DIRECTIVE: Copy out everything in the listing from the line containing "Task: Click the esxi01.infra.home host icon" down to the line containing "I will coord(28,8).", both included, without changing a character.

────────────────────

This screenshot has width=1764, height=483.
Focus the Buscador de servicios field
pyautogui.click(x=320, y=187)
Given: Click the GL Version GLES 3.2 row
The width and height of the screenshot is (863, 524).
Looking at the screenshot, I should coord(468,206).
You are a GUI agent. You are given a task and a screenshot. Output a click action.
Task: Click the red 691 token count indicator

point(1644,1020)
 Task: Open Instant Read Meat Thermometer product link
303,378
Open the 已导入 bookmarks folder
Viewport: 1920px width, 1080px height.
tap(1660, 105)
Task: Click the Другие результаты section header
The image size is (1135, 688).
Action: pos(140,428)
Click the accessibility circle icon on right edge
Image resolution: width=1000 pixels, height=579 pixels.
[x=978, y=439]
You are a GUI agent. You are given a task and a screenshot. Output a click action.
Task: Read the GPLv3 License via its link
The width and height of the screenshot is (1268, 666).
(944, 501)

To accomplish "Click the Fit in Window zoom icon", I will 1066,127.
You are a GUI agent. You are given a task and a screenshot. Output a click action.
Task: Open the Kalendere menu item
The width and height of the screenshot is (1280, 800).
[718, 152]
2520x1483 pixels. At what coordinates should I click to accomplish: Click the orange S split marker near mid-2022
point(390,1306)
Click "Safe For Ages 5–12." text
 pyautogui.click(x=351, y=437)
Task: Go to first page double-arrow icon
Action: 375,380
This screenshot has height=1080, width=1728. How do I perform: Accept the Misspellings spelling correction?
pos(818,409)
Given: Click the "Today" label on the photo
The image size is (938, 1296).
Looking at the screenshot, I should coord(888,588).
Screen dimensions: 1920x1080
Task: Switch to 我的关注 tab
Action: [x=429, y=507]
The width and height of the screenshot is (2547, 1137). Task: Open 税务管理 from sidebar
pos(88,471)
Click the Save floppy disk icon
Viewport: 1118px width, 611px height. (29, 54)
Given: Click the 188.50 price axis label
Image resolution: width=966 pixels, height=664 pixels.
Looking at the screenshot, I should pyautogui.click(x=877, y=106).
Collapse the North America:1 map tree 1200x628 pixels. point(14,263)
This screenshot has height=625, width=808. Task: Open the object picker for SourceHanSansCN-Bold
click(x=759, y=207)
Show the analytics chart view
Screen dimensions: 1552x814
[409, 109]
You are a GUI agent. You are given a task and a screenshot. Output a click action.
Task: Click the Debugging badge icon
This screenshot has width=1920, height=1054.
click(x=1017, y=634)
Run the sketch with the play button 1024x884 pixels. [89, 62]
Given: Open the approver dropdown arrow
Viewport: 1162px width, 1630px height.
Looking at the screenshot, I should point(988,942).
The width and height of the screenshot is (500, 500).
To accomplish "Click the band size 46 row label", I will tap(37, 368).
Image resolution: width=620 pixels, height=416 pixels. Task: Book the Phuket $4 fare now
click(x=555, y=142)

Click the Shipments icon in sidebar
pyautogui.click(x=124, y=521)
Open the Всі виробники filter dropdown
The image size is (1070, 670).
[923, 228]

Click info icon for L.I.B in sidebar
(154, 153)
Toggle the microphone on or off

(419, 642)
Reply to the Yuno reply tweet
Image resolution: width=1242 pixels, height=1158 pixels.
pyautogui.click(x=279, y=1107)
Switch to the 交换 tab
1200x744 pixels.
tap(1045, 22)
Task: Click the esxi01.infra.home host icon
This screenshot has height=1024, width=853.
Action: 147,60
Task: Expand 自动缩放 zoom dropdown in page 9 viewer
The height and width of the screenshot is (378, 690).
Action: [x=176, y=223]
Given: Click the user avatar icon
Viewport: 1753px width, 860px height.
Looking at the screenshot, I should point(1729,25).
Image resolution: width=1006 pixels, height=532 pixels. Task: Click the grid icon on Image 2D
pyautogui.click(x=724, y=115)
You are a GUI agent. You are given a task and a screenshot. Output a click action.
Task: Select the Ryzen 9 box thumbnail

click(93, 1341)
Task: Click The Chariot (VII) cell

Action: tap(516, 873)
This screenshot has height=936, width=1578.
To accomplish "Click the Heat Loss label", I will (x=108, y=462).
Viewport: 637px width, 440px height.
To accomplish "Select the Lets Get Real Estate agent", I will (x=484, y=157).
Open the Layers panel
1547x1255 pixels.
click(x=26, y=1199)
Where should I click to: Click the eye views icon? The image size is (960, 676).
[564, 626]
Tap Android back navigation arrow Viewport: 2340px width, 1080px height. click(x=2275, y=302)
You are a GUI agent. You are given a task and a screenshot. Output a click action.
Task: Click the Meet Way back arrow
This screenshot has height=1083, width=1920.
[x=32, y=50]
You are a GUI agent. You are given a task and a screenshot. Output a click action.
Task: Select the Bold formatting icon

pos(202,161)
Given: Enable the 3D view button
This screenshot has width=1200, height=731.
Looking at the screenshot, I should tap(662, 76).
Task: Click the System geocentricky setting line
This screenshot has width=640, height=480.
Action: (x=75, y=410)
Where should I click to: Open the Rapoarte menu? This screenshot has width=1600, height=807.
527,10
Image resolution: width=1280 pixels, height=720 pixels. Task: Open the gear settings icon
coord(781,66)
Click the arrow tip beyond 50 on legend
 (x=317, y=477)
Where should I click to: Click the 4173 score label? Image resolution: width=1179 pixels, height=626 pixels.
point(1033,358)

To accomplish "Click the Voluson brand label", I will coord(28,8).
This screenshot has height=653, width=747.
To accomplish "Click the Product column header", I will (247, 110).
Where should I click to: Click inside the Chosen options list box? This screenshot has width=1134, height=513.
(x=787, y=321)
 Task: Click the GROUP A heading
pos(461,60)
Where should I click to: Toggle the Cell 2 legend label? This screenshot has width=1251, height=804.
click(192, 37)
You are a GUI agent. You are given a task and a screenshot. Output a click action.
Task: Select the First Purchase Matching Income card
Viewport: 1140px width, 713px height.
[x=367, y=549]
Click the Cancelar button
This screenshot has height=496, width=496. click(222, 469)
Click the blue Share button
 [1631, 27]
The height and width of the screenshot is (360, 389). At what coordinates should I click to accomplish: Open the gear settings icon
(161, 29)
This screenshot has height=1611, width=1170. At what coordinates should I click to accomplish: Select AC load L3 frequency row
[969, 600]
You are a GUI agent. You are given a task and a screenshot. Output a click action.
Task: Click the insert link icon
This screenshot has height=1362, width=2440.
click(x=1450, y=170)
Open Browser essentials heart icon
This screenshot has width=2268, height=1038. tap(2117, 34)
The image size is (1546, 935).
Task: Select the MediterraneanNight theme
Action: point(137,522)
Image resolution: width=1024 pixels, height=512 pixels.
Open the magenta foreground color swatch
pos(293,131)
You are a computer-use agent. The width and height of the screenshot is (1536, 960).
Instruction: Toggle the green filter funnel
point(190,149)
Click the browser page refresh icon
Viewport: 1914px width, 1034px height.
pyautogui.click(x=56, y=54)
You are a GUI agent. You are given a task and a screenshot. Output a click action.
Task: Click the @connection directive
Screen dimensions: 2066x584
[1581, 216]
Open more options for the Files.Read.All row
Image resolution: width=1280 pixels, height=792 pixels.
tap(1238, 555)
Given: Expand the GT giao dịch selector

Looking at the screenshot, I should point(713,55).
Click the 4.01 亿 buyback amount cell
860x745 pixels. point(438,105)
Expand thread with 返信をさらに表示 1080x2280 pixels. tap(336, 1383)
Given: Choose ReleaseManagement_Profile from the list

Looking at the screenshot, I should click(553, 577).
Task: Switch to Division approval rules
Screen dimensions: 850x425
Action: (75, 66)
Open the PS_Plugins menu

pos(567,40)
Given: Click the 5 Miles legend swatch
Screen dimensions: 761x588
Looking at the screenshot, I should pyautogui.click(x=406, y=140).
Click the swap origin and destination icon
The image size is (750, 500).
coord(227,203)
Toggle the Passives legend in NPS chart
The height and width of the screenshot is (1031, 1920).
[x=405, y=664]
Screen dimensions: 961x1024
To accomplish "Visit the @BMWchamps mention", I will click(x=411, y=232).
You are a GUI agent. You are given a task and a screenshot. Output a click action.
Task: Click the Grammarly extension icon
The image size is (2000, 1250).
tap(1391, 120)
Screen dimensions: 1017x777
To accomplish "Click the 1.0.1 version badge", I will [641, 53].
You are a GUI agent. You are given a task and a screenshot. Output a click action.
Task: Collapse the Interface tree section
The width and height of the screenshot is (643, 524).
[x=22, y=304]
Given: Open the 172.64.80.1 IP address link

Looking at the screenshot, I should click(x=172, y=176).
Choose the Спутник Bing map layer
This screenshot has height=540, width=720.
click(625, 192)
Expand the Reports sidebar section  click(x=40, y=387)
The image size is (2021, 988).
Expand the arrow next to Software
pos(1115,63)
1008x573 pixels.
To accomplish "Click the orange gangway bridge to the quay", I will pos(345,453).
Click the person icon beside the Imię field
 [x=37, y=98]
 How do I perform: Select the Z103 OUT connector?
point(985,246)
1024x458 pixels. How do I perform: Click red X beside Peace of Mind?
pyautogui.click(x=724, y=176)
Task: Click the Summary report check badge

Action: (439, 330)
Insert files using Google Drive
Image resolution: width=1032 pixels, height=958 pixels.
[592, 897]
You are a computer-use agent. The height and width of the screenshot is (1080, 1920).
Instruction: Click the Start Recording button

────────────────────

WRITTEN REPLY:
Task: Click the esxi01.infra.home host icon
This screenshot has height=1024, width=853.
Action: 147,60
Task: Expand 自动缩放 zoom dropdown in page 9 viewer
The height and width of the screenshot is (378, 690).
Action: [x=176, y=223]
Given: Click the user avatar icon
Viewport: 1753px width, 860px height.
Looking at the screenshot, I should point(1729,25).
Image resolution: width=1006 pixels, height=532 pixels. Task: Click the grid icon on Image 2D
pyautogui.click(x=724, y=115)
You are a GUI agent. You are given a task and a screenshot. Output a click action.
Task: Select the Ryzen 9 box thumbnail

click(93, 1341)
Task: Click The Chariot (VII) cell

Action: tap(516, 873)
This screenshot has height=936, width=1578.
To accomplish "Click the Heat Loss label", I will (x=108, y=462).
Viewport: 637px width, 440px height.
To accomplish "Select the Lets Get Real Estate agent", I will (x=484, y=157).
Open the Layers panel
1547x1255 pixels.
click(x=26, y=1199)
Where should I click to: Click the eye views icon? The image size is (960, 676).
[564, 626]
Tap Android back navigation arrow Viewport: 2340px width, 1080px height. click(x=2275, y=302)
You are a GUI agent. You are given a task and a screenshot. Output a click action.
Task: Click the Meet Way back arrow
This screenshot has height=1083, width=1920.
[x=32, y=50]
You are a GUI agent. You are given a task and a screenshot. Output a click action.
Task: Select the Bold formatting icon

pos(202,161)
Given: Enable the 3D view button
This screenshot has width=1200, height=731.
Looking at the screenshot, I should tap(662, 76).
Task: Click the System geocentricky setting line
This screenshot has width=640, height=480.
Action: (x=75, y=410)
Where should I click to: Open the Rapoarte menu? This screenshot has width=1600, height=807.
527,10
Image resolution: width=1280 pixels, height=720 pixels. Task: Open the gear settings icon
coord(781,66)
Click the arrow tip beyond 50 on legend
 (x=317, y=477)
Where should I click to: Click the 4173 score label? Image resolution: width=1179 pixels, height=626 pixels.
point(1033,358)

To accomplish "Click the Voluson brand label", I will coord(28,8).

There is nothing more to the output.